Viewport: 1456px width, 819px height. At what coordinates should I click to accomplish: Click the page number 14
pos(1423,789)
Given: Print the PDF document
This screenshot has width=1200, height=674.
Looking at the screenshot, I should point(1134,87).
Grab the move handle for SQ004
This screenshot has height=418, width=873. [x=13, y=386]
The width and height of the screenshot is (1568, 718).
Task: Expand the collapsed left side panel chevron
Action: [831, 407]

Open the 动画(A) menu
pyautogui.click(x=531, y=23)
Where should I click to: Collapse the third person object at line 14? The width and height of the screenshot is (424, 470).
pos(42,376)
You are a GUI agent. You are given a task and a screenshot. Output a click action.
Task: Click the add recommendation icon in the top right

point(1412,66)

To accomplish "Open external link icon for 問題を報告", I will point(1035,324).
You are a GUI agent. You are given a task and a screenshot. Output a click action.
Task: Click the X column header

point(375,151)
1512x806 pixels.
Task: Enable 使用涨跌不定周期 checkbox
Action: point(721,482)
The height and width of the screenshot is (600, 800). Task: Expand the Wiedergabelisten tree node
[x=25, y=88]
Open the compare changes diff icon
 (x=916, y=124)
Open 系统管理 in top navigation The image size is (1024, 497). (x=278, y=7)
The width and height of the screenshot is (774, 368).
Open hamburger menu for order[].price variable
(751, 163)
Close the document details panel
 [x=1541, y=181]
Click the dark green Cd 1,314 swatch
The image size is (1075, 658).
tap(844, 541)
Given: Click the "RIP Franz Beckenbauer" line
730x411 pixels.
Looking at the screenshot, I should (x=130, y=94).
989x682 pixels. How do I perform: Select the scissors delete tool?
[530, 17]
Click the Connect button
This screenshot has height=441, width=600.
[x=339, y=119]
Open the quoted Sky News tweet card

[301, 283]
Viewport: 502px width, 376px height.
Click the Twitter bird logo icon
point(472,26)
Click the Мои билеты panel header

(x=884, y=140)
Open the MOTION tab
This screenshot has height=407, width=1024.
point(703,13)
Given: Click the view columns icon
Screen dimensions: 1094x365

How to complete this task - Would you reproduce, word for word, the lines from the one holding "Given: Click the view columns icon" through the final line of the entries, both included?

Completed exercise -
Given: Click the view columns icon
Screen dimensions: 1094x365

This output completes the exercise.